*** Opening Document segment ***

He just looks too young to be the leading developer in downtown Roanoke. That big-haired, boyish-looking guy in shirtsleeves is the man behind some 17 projects resulting in 575,000 square feet of refurbished space?
Yes, Ed Walker is that guy. The wave of his real estate redevelopments has transformed blight, disrepair and shabbiness from Jefferson Street to the West End, from Campbell Avenue to the heart of Grandin Village.
He’s an ex-lawyer who successfully combines the gift of gab, a nose for marketable nostalgia and a knack for turning neglected structures into profit centers. He has won a following of bankers and goverment lenders at the Virginia Housing Development Authority to the tune of about $85 million in financing since 2002. Those first 17 projects, including apartments and condominiums, now house about 350 residents, and have scored profits boasting double-digit margins.
And for perspective on that total of 575,000 square feet of re-done residential and commercial space: That’s an area more than twice as big as the interior of Roanoke’s tallest building, the 21-floor Wells Fargo Tower.

*** Closing Document segment ***
*** Opening Source data ***

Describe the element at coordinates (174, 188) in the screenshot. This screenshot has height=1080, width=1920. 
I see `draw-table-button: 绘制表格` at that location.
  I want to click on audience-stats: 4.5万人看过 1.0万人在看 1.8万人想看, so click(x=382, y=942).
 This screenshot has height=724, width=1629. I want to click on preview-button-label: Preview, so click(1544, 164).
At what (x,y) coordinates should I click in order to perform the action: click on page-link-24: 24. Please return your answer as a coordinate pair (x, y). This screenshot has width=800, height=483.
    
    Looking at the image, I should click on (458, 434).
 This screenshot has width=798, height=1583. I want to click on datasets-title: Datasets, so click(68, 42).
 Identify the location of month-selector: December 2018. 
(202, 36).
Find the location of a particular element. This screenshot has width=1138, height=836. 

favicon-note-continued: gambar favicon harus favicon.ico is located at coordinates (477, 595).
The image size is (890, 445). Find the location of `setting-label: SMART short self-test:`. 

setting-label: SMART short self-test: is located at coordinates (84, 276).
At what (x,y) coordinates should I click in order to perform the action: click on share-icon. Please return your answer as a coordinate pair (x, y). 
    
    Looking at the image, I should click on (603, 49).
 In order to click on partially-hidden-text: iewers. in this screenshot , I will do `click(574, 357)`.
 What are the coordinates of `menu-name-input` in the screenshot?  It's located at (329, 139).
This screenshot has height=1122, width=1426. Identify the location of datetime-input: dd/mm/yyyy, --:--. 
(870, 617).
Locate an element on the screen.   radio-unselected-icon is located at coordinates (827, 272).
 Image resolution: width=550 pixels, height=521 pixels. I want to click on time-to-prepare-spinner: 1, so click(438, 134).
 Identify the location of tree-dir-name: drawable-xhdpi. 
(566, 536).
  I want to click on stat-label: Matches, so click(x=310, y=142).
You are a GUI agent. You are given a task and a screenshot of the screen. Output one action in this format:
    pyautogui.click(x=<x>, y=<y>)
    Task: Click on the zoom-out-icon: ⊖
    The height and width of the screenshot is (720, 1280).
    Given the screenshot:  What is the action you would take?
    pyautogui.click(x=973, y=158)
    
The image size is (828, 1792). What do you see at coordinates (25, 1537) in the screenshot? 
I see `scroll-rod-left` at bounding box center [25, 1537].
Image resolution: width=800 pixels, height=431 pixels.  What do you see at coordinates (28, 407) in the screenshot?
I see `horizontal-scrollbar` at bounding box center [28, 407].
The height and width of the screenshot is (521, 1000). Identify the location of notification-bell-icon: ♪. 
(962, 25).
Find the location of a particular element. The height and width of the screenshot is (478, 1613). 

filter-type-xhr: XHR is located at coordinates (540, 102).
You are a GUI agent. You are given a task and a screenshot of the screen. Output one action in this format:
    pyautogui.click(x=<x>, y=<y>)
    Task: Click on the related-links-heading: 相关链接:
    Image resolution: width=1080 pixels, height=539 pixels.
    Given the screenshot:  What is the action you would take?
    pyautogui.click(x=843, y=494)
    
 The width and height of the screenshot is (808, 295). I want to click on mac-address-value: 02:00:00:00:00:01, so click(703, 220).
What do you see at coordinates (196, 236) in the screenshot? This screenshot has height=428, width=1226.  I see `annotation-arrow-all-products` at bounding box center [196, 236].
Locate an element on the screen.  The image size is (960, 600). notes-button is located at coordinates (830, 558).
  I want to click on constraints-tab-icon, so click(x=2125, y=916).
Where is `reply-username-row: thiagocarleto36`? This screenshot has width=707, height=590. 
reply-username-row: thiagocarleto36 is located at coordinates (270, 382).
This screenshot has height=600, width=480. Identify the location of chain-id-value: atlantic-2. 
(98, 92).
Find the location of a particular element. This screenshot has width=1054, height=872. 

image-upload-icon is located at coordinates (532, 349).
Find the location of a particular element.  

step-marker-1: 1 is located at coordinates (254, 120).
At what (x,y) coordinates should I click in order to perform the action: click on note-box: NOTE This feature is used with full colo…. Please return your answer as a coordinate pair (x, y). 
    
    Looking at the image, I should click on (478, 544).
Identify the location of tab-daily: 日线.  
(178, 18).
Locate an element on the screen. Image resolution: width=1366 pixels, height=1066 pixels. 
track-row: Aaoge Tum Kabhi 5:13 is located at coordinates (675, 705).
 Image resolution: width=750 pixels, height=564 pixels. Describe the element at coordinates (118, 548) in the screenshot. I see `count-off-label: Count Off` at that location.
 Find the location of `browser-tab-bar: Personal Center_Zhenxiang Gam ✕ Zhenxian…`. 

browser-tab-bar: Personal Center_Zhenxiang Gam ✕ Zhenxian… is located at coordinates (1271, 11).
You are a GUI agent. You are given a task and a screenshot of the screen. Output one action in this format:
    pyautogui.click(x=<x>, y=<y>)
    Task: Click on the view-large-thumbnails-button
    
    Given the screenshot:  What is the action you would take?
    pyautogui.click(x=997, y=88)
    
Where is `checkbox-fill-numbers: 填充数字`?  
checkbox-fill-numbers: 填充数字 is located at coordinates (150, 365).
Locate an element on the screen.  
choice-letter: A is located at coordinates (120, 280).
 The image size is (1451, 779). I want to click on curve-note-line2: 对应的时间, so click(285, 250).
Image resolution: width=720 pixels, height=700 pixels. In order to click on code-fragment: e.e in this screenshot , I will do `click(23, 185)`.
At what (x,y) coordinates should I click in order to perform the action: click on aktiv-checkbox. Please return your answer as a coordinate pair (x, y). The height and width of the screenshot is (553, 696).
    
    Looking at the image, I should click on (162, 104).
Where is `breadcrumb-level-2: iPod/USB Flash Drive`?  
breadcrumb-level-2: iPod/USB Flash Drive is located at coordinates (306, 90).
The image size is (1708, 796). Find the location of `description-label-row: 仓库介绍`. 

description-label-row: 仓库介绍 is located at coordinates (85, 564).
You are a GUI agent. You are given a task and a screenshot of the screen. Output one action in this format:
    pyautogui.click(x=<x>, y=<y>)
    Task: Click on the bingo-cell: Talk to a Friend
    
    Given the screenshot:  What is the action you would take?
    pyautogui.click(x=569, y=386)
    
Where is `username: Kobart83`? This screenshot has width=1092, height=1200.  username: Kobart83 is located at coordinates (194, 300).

*** Closing Source data ***

Brief 1:
In the Ed Walker profile, how much financing has Walker secured since 2002?
Brief 2:
Continue the Ed Walker profile from the point where it stops.

Response area 1:
About $85 million.

Response area 2:
What’s more, Walker’s real estate makeover momentum has continued during a time of sustained economic downturn nationally and while commercial property vacancies in downtown Roanoke have increased. Does all this mean Walker is some sort of magic-fingered E.T. figure? Consider:
- The 108 units of his Cotton Mill apartments, crafted out of the long-deserted Virginia Mills Building at the heretofore lonesome western end of downtown, are all filled, at rental rates that are typically more than $900 a month.
- The moribund Patrick Henry Hotel has been reborn under his hand, with a base of 50 guaranteed-rented apartments from the Jefferson College of Health Sciences providing a strong launch toward filling all 134 units.
- The 15 luxury condominiums on the upper floors of the Colonial American National Bank Building, which Walker purchased for $1.4 million in 2004, have sold for prices such as the $999,887 that retired banker Warner Dalhouse paid for his.
Those and other commercial successes are only part of the high-profile Roanoke presence for the 44-year-old Walker. Along with his commercial career, Walker has established an endearing altruistic track record. For example, he played a leadership role in salvaging the Grandin Theatre as general counsel and president of the foundation that raised funds to reopen the movie house in 2002.
Further, he founded the nonprofit Downtown Music Lab in 1999, which provides an after-school haven for teens to play and record music. And Walker bought a small lot on Memorial Avenue near Grandin Village that he turned into a public playground, called Tarpley Park. He has recently purchased another plot across the street that may become a second park.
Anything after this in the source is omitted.